Trois fois par semaine, Paul de Géry, le soir venu, allait prendre sa leçon de comptabilité dans la salle à manger des Joyeuse, non loin de ce petit salon où la famille lui était apparue le premier jour; aussi, pendant que, les yeux fixés sur son professeur en cravate blanche, il s'initiait à tous les mystères du «doit et avoir,» il écoutait malgré lui derrière la porte le bruit léger de la veillée laborieuse, en regrettant la vision de tous ces jolis fronts abaissés sous la lampe. M. Joyeuse ne disait jamais un mot de ses filles. Jaloux de leurs grâces comme un dragon gardant de belles princesses dans une tour, excité par les imaginations fantastiques de sa tendresse excessive, il répondait assez sèchement aux questions de son élève s'informant de ces «demoiselles,» si bien que le jeune homme ne lui en parla plus. Il s'étonnait seulement de ne pas voir une fois cette Bonne Maman dont le nom revenait à propos de tout dans les discours de M. Joyeuse, les moindres détails de son existence, planant sur la maison comme l'emblème de sa parfaite ordonnance et de son calme.

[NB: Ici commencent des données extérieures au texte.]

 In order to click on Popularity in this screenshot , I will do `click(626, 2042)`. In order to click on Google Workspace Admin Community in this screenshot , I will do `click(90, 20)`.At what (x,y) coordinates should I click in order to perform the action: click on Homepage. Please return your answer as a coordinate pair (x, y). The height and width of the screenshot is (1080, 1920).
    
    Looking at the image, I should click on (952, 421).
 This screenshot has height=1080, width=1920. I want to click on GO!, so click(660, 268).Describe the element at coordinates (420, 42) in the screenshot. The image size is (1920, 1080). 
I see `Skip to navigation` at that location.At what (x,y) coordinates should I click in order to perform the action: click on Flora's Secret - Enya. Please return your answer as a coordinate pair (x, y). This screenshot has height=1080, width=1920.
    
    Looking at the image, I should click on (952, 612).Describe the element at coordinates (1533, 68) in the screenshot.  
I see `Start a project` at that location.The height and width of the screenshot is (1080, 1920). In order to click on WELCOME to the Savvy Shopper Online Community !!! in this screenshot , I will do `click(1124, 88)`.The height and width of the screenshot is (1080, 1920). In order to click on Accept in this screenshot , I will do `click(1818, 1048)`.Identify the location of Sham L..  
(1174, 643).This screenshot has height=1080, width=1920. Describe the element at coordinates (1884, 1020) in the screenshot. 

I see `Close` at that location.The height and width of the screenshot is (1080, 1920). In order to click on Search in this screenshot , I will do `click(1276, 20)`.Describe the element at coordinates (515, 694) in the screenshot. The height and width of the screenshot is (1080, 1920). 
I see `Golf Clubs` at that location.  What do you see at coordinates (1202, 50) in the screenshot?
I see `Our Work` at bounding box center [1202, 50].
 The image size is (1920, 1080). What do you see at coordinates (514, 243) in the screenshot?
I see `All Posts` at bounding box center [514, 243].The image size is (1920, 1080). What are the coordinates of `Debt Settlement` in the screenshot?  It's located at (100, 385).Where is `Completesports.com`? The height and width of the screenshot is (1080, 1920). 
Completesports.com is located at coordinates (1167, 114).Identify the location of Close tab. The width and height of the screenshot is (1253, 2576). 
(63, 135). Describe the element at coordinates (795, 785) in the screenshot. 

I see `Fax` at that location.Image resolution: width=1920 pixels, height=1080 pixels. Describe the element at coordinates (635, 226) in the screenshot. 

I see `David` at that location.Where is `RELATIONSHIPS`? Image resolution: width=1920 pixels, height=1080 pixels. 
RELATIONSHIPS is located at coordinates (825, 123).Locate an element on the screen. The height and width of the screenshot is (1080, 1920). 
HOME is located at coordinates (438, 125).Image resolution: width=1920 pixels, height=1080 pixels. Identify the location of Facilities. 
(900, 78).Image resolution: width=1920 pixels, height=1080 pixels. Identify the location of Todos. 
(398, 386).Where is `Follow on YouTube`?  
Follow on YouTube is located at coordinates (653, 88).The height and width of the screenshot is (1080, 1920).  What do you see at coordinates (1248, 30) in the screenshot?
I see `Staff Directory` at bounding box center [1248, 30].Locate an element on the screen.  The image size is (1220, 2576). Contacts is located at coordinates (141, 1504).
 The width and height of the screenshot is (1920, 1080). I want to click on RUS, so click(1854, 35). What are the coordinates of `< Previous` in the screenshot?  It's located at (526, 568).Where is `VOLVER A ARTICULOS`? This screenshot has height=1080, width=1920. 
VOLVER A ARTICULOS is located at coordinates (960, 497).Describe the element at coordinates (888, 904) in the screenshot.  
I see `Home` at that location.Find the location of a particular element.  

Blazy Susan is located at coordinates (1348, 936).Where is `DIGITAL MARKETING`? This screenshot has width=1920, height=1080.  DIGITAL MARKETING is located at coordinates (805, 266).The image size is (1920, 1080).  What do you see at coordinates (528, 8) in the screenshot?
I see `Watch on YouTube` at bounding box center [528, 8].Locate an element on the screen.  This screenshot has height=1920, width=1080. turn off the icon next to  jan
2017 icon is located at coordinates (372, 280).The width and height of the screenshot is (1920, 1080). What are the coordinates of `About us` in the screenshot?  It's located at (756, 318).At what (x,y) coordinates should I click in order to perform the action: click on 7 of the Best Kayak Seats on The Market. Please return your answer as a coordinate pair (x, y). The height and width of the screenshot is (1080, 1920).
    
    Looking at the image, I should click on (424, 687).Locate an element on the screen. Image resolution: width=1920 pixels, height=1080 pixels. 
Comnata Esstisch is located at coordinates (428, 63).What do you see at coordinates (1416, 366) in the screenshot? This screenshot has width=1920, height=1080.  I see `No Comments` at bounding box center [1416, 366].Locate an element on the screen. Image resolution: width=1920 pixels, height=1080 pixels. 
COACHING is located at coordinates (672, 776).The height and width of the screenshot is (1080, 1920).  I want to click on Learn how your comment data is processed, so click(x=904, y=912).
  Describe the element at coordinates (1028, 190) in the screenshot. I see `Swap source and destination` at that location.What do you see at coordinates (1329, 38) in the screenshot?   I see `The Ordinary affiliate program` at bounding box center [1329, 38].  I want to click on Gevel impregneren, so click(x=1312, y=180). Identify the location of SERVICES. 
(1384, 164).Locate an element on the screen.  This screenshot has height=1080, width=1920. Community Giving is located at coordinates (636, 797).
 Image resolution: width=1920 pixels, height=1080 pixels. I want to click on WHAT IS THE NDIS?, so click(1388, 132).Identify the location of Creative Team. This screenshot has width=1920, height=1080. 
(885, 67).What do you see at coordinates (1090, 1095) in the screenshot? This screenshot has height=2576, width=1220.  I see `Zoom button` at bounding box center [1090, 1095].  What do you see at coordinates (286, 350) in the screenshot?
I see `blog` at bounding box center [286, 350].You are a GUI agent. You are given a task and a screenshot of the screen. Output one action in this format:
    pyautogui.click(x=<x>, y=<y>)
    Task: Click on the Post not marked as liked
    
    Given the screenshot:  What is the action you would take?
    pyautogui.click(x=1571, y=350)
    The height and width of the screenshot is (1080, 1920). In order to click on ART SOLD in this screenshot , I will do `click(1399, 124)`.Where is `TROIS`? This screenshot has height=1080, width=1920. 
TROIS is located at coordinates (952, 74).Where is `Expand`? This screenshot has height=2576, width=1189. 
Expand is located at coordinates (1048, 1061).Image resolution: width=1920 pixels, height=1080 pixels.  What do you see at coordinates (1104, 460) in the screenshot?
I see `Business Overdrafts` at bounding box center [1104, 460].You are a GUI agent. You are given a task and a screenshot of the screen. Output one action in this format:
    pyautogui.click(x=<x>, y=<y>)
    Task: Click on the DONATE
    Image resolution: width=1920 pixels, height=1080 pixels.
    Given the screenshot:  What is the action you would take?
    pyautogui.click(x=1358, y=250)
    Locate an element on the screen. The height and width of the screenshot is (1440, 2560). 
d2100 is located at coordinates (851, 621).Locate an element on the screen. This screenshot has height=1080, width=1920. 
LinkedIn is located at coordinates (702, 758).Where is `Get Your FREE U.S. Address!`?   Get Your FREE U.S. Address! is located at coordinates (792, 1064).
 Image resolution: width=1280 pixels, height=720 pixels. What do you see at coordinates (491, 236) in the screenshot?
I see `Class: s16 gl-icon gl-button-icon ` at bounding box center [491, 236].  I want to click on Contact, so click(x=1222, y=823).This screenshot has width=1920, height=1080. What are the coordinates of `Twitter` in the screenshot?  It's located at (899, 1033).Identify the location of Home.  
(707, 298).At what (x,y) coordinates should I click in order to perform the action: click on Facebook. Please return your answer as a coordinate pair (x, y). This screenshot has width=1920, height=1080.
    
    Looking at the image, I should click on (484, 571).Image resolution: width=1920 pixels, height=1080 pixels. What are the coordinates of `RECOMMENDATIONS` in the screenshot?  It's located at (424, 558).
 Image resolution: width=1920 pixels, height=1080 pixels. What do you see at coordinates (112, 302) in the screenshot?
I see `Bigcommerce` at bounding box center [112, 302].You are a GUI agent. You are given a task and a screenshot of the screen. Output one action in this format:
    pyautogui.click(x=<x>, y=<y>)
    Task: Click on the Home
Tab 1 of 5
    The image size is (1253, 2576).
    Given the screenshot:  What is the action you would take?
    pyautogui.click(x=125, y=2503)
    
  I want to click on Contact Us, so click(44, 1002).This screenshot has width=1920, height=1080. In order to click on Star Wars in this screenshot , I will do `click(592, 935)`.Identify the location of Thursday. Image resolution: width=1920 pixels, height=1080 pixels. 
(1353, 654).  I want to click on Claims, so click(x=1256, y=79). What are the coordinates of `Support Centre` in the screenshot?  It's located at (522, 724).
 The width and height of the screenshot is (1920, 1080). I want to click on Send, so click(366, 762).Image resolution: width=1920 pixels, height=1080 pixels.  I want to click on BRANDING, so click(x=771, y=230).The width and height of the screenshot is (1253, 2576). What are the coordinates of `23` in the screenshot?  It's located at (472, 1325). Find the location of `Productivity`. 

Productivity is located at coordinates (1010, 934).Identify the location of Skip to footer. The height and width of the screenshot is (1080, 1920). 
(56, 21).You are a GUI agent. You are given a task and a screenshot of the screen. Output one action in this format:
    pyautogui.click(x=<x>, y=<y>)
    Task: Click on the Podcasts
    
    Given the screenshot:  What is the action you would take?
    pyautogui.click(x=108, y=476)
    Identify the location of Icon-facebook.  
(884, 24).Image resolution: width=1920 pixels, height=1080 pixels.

Tant de réserve, de la part d'une vénérable dame qui devait pourtant avoir passé l'âge où les entreprises des jeunes gens sont à craindre, lui semblait exagérée. Mais, en somme les leçons étaient bonnes, données d'une façon très claire, le professeur avait une méthode excellente de démonstration, un seul défaut, celui de s'absorber dans des silences coupés de soubresauts, d'interjections qui partaient comme des fusées. En dehors de cela, le meilleur des maîtres, intelligent, patient et droit. Paul apprenait à se retrouver dans le labyrinthe compliqué des livres de commerce et se résignait à n'en pas demander davantage.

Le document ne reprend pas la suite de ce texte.